Should a U.S. President Ever Be Above the Law?

By Walter Pincus

Pulitzer Prize Winning Journalist Walter Pincus is a contributing senior national security columnist for The Cipher Brief. He spent forty years at The Washington Post, writing on topics that ranged from nuclear weapons to politics. He is the author of Blown to Hell: America's Deadly Betrayal of the Marshall Islanders. Pincus won an Emmy in 1981 and was the recipient of the Arthur Ross Award from the American Academy for Diplomacy in 2010.  He was also a team member for a Pulitzer Prize in 2002 and the George Polk Award in 1978.  

OPINION — “Making a former president immune from criminal prosecution could make the presidency itself a profound threat to national security, as it would permit a president to use the great power of the office to further personal interests, such as securing reelection or attempting to avoid accountability for criminal abuse of power.”

That’s a quote from a Brief Amici Curiae filed with the Supreme Court on April 8, 2024, by 19 national security and military experts that include Joseph Votel, General (ret.) U.S. Army, Former Commanding General of U.S. Central Command; Alberto Mora, Former General Counsel, Department of the Navy, and Alexander Vershbow, Former Assistant Secretary of Defense and former Ambassador to NATO and Russia.

The Group of 19 opposes former-President Donald Trump’s claim that “no prosecutor or court can hold a former president accountable for either private or official capacity crimes committed while he is in office,” and that “this blanket immunity should endure permanently, including after a president has left office.”

Trump’s claims for absolute immunity from criminal prosecution for Presidential official acts, including those performed within the so-called “outer perimeter” of his official responsibility, have been already turned down at the Federal District Court and Federal Appeals Court levels.

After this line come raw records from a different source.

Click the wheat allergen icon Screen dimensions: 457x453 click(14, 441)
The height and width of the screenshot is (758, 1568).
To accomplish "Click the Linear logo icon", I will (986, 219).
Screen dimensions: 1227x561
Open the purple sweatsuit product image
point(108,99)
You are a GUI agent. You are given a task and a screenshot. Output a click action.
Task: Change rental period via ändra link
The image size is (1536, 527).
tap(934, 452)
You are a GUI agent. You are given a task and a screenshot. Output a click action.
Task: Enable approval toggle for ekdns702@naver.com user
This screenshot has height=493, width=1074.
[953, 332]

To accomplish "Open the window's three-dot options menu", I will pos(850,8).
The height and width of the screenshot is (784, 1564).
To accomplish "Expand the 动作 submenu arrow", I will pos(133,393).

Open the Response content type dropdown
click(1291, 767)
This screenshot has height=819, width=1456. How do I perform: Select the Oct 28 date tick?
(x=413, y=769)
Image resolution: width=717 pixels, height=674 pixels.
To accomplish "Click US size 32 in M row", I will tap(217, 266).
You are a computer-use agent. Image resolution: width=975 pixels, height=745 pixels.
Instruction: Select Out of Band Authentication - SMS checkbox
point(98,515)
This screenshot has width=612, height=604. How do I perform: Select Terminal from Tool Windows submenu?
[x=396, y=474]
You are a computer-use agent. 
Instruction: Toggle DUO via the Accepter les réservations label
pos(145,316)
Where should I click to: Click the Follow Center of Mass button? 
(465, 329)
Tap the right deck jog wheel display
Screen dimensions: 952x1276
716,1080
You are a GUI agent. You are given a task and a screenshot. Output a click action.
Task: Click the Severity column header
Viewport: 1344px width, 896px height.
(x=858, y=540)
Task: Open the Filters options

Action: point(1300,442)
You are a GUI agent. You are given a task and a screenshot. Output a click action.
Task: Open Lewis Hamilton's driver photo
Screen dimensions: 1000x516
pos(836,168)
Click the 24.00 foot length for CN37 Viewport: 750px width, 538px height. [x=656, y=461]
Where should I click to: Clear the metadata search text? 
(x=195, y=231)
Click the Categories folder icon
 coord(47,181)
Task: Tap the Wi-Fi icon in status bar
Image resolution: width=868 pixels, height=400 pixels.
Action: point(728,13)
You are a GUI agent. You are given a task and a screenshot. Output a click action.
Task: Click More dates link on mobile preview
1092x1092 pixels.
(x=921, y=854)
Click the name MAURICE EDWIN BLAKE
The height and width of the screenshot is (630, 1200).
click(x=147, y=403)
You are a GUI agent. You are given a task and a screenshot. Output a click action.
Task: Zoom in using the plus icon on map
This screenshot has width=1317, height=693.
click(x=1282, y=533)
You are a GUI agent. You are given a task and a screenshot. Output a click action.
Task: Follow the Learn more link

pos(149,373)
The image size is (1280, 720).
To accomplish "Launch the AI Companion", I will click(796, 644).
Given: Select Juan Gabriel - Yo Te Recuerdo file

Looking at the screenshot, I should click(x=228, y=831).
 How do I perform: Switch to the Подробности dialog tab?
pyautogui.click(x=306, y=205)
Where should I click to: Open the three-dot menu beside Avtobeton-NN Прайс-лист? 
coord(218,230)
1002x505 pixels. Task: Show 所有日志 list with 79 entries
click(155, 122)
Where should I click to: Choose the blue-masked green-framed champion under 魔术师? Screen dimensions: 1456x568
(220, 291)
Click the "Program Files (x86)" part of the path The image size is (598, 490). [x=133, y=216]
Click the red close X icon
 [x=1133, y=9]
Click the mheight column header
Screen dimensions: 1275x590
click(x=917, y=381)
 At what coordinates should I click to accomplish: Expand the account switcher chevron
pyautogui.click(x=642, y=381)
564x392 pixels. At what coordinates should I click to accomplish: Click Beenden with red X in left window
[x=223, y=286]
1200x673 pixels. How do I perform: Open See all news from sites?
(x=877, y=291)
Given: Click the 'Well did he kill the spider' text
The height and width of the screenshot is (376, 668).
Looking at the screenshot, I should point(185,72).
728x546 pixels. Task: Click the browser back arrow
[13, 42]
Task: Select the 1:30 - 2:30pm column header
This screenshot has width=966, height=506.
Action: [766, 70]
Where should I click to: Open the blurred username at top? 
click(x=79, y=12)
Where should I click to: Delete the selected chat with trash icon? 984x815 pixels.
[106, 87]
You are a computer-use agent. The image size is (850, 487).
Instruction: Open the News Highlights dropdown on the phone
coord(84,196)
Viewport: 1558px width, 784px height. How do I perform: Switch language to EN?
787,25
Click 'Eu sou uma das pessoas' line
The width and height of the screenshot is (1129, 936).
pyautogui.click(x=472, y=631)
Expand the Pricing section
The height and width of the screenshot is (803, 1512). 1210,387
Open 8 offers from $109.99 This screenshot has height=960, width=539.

On February 28, 2024, the Supreme Court agreed to take the case, scheduling oral arguments for April 25, with the question being, “Whether and if so to what extent does a former President enjoy presidential immunity from criminal prosecution for conduct alleged to involve official acts during his tenure in office?”

Among more than 40 Amicus Briefs filed so far, the Group of 19 plus two others self-identified as coming from former military and national security officials and some of their arguments are worth public review.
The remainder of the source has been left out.